__Page excerpt__.
In this situation, the ableist assumption seems to be something along the lines of, “We’re already giving you time off, now don’t put an unfair burden on your able-bodied colleagues by slacking on service.”

How do we change the culture around faculty leave? Here are my ideas:

  1. Fight for all employees to have access to paid leave. Yes, even adjunct instructors. Start from the assumption that people will get sick rather than from the assumption that they won’t.
  2. If you have access to leave, take it when you need it. The more normalized it becomes for people to take leave, the more normalized it becomes for people to take leave.
  3. When colleagues take leave, be supportive. Don’t question whether they “really” need the leave; assume that they do.
  4. Work to change retention, promotion, tenure, and other review policies to account for employees taking leave. Don’t treat the situation in which a colleague takes leave as an anomaly; plan for it.

A Re-Reboot (or Why I’m Still Pissed Off about the Same Old Things)

I rebooted this blog on April 22, 2020 with the intention of posting every week on resisting hetero-patriarchy, racism, ableism, and other hegemonies in academia and sometimes beyond. I did not intend my June 1, 2020 entry to be my last, but 2020 threw me a little curve and changed my priorities when my amazing husband, Tom, had a massive stroke on June 7.

__Data extracts__.
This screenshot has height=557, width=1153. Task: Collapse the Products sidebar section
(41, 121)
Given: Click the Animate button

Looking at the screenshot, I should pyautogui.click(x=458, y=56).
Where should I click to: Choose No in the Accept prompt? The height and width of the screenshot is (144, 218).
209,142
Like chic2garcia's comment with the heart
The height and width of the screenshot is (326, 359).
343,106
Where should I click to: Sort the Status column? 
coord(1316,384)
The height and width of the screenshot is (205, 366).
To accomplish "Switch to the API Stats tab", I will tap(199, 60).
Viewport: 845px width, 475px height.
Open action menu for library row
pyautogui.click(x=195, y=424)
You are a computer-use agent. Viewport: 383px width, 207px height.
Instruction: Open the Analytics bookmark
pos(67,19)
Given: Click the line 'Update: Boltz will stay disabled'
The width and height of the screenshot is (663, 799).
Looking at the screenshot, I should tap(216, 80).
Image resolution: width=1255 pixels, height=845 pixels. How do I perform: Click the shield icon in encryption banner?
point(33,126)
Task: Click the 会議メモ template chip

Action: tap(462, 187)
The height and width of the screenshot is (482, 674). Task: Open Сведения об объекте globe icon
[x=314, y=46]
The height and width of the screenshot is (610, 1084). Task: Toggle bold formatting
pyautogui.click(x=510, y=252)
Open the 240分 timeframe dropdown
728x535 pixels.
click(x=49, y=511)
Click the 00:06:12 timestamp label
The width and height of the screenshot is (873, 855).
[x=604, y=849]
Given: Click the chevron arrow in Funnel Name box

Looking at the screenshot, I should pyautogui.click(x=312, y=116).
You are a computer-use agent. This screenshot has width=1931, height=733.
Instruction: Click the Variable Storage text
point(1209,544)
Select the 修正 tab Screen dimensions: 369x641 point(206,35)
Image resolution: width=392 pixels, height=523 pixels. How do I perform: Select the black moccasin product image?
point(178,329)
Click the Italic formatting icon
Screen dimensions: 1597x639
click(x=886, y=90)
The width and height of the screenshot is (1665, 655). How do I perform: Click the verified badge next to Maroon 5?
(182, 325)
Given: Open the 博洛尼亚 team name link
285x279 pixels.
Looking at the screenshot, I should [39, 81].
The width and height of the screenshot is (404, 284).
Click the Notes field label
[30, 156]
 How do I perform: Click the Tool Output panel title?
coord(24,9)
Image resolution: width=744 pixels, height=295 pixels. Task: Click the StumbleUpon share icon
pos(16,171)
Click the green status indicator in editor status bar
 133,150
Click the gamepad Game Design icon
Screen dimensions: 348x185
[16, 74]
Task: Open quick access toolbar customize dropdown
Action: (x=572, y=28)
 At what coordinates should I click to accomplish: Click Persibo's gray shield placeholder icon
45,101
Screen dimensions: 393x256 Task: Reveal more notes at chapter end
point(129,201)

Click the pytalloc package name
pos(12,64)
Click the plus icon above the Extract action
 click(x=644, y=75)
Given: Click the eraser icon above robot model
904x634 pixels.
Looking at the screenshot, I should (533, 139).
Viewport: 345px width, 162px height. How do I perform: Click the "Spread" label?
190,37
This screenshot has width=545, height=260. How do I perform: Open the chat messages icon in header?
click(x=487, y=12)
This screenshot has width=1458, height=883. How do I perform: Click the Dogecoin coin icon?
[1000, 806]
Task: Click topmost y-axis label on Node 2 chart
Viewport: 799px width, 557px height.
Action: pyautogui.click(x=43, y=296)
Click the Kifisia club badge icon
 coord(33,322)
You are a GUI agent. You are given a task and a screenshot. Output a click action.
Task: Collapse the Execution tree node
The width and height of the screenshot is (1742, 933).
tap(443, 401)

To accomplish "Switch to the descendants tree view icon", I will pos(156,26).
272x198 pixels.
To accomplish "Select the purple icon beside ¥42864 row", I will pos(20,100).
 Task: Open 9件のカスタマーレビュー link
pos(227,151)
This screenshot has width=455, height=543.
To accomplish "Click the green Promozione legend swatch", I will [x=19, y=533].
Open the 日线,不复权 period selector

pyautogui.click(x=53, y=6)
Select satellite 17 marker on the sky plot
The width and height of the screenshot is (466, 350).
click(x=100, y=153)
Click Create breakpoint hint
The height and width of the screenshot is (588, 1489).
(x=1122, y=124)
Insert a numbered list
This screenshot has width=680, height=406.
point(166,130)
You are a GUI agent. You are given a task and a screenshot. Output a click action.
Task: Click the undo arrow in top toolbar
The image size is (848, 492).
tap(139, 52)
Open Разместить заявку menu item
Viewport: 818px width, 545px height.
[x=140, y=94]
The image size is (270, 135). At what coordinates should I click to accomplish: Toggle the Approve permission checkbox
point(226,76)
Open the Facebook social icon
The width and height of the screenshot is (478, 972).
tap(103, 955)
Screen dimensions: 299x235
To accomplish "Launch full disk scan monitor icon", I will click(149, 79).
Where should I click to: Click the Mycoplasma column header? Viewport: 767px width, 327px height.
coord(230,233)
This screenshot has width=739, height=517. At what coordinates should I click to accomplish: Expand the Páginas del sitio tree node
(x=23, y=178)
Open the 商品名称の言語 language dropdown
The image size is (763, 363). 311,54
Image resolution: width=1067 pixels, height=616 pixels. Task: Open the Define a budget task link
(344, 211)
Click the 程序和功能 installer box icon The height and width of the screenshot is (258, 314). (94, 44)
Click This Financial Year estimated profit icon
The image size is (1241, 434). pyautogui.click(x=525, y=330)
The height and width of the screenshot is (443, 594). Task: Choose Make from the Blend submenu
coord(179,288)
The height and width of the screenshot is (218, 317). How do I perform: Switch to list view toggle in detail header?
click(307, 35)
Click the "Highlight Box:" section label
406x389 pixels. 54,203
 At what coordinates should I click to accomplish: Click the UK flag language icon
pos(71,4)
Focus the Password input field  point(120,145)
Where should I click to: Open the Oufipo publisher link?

__Exercise aim__.
Resume the blog text on ableism and faculty leave in academia, picking up right after its final sentence about the June 7 stroke. Nothing in the listing matters for this.

__Response below__.
The stroke was on the right side of his brain. He was left paralyzed on the left side and with a neurological condition called Left Neglect, which means that his brain doesn’t process things that happen on his left, so he doesn’t see things to his left, hear sounds that originate on his left, etc.

It’s been nearly nine months and Tom has worked hard every single day to recover. He spent six weeks in ICU, the hospital, and then rehab learning to swallow, sit up, and take his first few tentative steps. He returned home in late July and has continued to put intense effort into physical therapy, occupational therapy, and speech/cognitive therapy. He’s regaining some mobility and strength in his left leg, so he is now able to walk short distances with a walker or cane, mostly in the house. His PT timed him at 1 minute and 53 seconds to get up from a chair, walk 20 feet with a walker, and sit back down in the chair, so it’s not a practical mode of transportation at this time, but it does seem reasonable to think he’ll be able to walk on his own around the house, at least, at some point in the future.

Cognitive issues Tom is struggling with include memory problems, trouble understanding numbers, including time, and complications caused by Left Neglect.

I am on partial leave from work to allow for my caregiving responsibilities now. Tom is unable at this time to dress or bathe himself. I manage his doctor/therapy appointments (at least six appointments every week), insurance issues, and his medications (he’s currently on 16). I am his chief cheerleader, dietician, homework coach (speech therapy involves a ton of homework), and general wrangler.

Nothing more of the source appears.